### TEXT SECTION
[BEGIN]

Love Stories

By AbbyA

Mom, who is Ruth?  I realize that I have been waiting for this my entire life; that is, since the day I met Ruth in the Word.  My heart literally has been waiting for someone to ask me about my favorite book in the world.  Let alone my own little boy!  Ah, I love it.  This is my favorite love story.  I love Boaz.  I love Ruth’s proposal on the farmhouse floor in the dark at Boaz’s feet.  I love that Ruth is King David’s great-grandmother – – who I also love.  I love the gleaning – – symbolic of Ruth’s reliance on the sufficiency of God.   I love that Boaz is surprised, humbled and honored by Ruth’s love.  I love that Boaz didn’t sleep until he redeemed Ruth.  I love the seven months that it took Ruth and Boaz to fall in love.  (That’s my calculation – Ruth 2:23).  I love that seven is God’s perfect number and it is hidden in this love story.  Yes, I love this book and I will say it again that I love this book.

Why do I share my madness over this book with you?  There are so many reasons.  First, it’s His Word. In the beginning was the Word, and the Word was with God, and the Word was God.  John 1:1.  He took His invisible self and, through His people, He crafted a book of evidence of Himself.  He described Himself and revealed His heart through every word, story and life put in His ink.  He is able to expose His own death and life without any regrets or rewrites or edits.  Because there is no shame in His revealing.  No mistakes to explain.  No forgiveness to ask for.  Every word He has written was meant to express His love for you and His worthiness to receive our love.  God is love.  1  John 4: 8. The Word is His love letter to you.  And, it is written in Perfection.

Why do I share my madness over the book of Ruth with you?  His word reveals to me who I am.  In the emptiness of my bitterness and depression, I remembered Ruth.  I remembered that I love her because she laid down on the floor in the dark to wait for her beloved to wake so she could profess her love to him.  She took a very big step in faith for her earthly husband because she first believed that she had a fully trustworthy partner in Christ.  At that time, I already had lost sight of who I was in my sadness, but through the Word, I remembered that I once rejoiced over Ruth’s story and really believed in love.  I eventually found myself making very big steps of faith to change my marriage.  Ruth is my Cinderella.  God used her to keep me humble and give me new hope at a time where I decided to lose my hope.

Why do I share my madness over the book of Ruth with you?  It’s His Word.  It is His love letter to you.  It is the map that leads you home.  It is the story of your life.  What do you love about it?   I also love Jeremiah because he tells the truth no matter what.  I love Matthew because it connects me to my Jewish heritage.  I love Revelation because I want to know the future and want to know how to judge myself.  I love Samuel because no one can deny a true “dramatic historical nonfiction.”  I love Proverbs because it makes me wise.  I love Psalms because it is the cry of my heart.  I love Paul and his New Testament letters because he claims to be nothing and is admirable in the sight of God.  I love His Word.

[END]

### STATED TASK A
From the entries, copy out word for word the part that opens with the line containing "Toggle italic formatting (I)" and closes with the line containing "Looking at the screenshot, I should click(257, 318).".

### MATERIAL PROVIDED

[BEGIN]

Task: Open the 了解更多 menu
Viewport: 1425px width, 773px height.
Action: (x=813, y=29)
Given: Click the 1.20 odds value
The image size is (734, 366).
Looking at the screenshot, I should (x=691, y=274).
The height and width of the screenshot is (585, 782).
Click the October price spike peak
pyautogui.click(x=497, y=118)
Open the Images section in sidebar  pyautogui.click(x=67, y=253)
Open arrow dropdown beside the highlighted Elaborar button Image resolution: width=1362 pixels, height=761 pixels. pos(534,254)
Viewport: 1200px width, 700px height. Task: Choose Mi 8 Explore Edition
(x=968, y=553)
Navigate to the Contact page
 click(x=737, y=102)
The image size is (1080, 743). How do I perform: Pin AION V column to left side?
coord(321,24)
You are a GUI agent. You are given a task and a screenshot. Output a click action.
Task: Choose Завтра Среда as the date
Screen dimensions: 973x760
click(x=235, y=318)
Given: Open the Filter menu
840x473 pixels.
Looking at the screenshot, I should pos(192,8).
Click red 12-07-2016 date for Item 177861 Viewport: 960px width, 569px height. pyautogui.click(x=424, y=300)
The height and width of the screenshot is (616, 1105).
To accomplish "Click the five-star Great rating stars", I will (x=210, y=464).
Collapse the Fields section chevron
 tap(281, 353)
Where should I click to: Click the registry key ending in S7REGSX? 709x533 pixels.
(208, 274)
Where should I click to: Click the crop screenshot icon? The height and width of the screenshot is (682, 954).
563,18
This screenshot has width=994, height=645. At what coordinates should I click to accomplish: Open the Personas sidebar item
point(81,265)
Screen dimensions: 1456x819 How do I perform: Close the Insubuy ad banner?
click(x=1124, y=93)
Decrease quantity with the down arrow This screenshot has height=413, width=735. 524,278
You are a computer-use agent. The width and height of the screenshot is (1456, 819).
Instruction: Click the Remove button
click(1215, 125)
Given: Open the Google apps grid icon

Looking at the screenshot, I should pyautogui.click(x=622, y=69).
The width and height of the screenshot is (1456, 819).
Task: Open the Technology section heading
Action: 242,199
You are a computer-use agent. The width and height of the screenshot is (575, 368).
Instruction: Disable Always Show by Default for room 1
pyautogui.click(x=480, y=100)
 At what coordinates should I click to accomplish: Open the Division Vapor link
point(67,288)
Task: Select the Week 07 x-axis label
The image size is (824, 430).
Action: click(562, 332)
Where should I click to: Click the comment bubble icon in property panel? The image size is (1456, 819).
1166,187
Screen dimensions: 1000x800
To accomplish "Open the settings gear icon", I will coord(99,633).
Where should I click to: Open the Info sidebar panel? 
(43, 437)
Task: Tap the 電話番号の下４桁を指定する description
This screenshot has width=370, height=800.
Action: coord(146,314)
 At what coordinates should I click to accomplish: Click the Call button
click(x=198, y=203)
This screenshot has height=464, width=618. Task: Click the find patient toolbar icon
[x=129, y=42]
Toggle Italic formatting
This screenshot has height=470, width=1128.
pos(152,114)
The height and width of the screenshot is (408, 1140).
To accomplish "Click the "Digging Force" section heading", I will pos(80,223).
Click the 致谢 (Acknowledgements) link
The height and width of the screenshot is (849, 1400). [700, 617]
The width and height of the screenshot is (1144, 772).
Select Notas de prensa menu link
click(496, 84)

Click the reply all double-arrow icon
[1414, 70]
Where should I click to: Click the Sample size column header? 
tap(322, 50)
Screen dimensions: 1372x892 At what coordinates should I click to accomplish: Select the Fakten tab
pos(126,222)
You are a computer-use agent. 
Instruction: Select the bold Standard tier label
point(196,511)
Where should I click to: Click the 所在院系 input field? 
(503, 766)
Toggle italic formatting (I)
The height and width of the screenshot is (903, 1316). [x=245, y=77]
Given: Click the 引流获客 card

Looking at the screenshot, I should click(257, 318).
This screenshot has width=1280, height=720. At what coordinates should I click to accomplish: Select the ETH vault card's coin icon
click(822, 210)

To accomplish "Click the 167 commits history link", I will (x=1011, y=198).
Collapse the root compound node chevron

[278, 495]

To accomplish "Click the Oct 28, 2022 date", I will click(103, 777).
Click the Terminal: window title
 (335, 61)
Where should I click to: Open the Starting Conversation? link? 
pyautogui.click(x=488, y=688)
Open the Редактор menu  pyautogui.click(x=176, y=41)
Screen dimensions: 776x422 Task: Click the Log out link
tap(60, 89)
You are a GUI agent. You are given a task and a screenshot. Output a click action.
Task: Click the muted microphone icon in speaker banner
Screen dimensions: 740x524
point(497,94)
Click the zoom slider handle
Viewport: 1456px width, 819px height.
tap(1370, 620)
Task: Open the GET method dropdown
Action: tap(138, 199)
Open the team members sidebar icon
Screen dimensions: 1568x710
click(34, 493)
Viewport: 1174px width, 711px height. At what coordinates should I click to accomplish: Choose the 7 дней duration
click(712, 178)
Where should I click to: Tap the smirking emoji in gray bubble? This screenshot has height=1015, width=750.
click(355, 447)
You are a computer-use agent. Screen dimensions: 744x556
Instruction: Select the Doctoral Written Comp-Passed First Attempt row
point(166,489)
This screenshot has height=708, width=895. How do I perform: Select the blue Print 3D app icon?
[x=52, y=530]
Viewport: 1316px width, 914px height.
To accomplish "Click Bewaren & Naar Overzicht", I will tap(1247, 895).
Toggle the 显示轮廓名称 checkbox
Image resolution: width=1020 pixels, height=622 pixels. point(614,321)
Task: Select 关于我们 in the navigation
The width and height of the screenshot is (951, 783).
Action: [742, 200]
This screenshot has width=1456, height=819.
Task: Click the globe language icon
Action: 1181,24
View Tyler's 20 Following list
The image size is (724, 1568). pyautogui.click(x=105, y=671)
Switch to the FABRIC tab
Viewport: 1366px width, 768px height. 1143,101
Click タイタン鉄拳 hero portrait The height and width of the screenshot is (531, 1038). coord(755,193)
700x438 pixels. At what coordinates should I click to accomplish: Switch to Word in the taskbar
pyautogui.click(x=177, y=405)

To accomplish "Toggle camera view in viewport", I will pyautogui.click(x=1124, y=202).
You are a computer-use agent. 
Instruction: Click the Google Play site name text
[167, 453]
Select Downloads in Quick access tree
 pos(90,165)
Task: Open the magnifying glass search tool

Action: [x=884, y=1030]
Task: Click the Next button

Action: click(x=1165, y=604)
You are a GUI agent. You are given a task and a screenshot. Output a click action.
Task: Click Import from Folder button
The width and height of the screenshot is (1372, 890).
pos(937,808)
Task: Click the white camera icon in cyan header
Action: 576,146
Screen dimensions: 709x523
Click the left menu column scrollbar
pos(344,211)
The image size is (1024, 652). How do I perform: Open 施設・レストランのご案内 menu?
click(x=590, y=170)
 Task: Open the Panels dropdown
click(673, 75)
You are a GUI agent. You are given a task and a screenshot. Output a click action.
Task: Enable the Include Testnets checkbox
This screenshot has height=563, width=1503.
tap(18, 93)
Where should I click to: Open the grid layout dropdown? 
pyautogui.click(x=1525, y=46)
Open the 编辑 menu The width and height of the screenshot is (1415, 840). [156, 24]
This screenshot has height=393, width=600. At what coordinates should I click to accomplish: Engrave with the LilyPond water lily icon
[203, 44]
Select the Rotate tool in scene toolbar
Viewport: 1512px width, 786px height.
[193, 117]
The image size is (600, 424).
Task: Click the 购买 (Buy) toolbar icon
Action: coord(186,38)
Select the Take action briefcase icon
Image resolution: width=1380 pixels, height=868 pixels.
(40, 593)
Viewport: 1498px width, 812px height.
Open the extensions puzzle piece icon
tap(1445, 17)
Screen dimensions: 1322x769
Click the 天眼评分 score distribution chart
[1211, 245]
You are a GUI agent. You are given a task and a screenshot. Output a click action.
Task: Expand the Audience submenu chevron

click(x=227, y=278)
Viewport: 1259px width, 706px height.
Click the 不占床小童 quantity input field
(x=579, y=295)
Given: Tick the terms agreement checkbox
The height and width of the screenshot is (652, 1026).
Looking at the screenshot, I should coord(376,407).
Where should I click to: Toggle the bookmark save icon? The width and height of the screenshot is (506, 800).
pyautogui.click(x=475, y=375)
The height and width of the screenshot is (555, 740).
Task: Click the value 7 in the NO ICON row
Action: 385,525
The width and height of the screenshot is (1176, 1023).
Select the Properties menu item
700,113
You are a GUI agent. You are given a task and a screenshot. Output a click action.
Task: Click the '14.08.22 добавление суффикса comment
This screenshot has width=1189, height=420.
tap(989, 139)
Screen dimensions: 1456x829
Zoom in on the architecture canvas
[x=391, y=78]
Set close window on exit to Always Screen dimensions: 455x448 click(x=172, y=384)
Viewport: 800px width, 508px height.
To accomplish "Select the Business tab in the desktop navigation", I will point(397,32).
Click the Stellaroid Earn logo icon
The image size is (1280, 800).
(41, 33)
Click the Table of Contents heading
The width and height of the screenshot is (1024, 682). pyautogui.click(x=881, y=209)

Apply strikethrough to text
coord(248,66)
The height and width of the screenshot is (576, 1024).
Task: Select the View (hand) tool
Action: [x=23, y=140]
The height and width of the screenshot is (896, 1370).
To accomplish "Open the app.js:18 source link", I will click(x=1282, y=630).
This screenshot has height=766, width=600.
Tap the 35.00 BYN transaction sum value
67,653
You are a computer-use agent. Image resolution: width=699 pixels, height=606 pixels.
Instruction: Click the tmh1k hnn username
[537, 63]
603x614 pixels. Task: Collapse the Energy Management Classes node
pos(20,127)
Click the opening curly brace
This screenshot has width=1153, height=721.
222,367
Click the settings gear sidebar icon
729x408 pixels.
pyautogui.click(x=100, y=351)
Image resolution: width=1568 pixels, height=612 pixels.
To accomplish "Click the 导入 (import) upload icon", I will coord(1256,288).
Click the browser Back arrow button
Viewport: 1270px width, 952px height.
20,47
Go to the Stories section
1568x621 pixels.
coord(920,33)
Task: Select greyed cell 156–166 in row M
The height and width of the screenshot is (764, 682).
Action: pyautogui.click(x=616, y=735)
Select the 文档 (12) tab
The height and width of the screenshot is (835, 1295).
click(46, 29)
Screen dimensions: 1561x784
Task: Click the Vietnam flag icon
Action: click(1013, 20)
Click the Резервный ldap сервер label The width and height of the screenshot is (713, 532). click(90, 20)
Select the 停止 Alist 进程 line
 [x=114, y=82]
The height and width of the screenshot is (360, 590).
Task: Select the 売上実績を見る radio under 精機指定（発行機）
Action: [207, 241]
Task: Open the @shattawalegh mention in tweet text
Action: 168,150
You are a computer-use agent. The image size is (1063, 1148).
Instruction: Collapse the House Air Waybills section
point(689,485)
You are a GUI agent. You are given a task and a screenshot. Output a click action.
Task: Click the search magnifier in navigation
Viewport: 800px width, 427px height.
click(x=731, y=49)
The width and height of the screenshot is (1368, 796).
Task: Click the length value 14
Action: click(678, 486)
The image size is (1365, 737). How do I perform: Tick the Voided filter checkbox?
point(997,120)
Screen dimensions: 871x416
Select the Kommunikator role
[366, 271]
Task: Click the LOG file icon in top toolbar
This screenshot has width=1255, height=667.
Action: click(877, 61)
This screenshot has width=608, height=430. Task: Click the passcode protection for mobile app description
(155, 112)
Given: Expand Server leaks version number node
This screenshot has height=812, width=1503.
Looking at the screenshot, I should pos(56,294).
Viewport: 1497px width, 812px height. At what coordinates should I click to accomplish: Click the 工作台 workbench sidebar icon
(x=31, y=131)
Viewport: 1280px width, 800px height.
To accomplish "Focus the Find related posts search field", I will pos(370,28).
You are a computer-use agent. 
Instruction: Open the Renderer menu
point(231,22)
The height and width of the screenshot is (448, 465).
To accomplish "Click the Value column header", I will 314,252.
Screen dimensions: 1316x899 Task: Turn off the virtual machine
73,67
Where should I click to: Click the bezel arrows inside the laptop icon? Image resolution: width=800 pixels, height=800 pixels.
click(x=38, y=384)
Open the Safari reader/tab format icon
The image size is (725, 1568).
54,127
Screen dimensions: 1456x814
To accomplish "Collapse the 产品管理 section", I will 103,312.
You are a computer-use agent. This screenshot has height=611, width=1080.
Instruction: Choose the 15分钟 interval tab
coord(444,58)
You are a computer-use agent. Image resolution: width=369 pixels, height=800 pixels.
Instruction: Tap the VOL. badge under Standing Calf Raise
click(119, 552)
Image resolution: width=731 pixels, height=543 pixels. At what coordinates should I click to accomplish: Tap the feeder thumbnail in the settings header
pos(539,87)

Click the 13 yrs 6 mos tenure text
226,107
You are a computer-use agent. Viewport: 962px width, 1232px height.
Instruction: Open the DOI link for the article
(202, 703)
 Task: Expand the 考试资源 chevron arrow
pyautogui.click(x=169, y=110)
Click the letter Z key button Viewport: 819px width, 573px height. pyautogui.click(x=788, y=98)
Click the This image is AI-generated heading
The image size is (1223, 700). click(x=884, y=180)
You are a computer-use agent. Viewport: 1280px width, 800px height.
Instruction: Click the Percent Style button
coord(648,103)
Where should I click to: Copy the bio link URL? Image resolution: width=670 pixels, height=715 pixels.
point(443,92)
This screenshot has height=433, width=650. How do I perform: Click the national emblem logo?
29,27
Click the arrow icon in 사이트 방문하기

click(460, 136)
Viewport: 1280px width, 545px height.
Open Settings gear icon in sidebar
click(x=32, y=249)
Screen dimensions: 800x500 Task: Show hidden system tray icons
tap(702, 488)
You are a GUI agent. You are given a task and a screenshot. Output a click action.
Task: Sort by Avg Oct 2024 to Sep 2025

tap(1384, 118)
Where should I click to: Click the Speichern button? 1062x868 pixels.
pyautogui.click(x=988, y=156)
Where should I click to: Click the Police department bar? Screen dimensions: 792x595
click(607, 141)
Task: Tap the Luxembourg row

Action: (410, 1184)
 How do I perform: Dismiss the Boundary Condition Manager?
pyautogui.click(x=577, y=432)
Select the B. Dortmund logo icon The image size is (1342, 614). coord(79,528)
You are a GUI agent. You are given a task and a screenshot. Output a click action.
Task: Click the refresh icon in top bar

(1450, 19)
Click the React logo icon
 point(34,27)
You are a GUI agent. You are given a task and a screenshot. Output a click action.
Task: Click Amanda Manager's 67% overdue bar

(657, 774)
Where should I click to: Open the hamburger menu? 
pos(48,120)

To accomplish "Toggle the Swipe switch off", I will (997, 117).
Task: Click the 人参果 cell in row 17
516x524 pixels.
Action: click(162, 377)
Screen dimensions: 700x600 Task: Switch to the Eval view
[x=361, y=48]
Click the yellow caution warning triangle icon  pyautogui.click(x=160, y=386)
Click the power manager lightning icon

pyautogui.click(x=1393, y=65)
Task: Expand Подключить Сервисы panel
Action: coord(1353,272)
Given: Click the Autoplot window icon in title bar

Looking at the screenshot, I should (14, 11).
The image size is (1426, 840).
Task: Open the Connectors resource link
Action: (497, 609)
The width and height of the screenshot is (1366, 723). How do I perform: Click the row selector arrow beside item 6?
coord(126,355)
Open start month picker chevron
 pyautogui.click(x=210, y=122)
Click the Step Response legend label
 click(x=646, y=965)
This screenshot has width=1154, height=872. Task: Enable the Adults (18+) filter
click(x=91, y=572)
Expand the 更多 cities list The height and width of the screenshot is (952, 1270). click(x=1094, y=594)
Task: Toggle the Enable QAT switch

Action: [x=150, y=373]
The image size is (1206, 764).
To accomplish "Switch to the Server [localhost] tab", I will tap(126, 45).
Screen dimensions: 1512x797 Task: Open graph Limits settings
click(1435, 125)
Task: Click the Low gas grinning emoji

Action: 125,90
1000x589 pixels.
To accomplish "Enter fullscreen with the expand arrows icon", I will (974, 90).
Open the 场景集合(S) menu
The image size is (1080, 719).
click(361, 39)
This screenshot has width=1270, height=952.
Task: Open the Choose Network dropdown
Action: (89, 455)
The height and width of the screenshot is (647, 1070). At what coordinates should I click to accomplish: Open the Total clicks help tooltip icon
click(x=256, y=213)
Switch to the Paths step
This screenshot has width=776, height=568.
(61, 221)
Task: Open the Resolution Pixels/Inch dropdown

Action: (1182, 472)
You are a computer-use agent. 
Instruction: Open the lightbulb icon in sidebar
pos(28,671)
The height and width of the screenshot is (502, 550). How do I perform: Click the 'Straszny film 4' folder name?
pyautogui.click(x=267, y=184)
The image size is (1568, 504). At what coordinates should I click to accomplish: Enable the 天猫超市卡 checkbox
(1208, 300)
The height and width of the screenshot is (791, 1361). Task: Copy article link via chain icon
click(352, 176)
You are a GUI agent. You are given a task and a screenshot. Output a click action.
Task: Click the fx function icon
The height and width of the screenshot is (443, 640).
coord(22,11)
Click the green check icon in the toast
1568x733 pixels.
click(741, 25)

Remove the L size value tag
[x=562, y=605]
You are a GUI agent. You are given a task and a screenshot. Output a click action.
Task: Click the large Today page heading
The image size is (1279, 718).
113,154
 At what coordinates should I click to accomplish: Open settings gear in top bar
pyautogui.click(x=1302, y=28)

[END]

### STATED TASK B
In the essay on the book of Ruth, what reason does the author give for God being able to expose His own death and life without regrets, rewrites or edits?

### COMPLETE OUTPUT A
Toggle italic formatting (I)
The height and width of the screenshot is (903, 1316). [x=245, y=77]
Given: Click the 引流获客 card

Looking at the screenshot, I should click(257, 318).

### COMPLETE OUTPUT B
There is no shame in His revealing. He has no mistakes to explain and no forgiveness to ask for.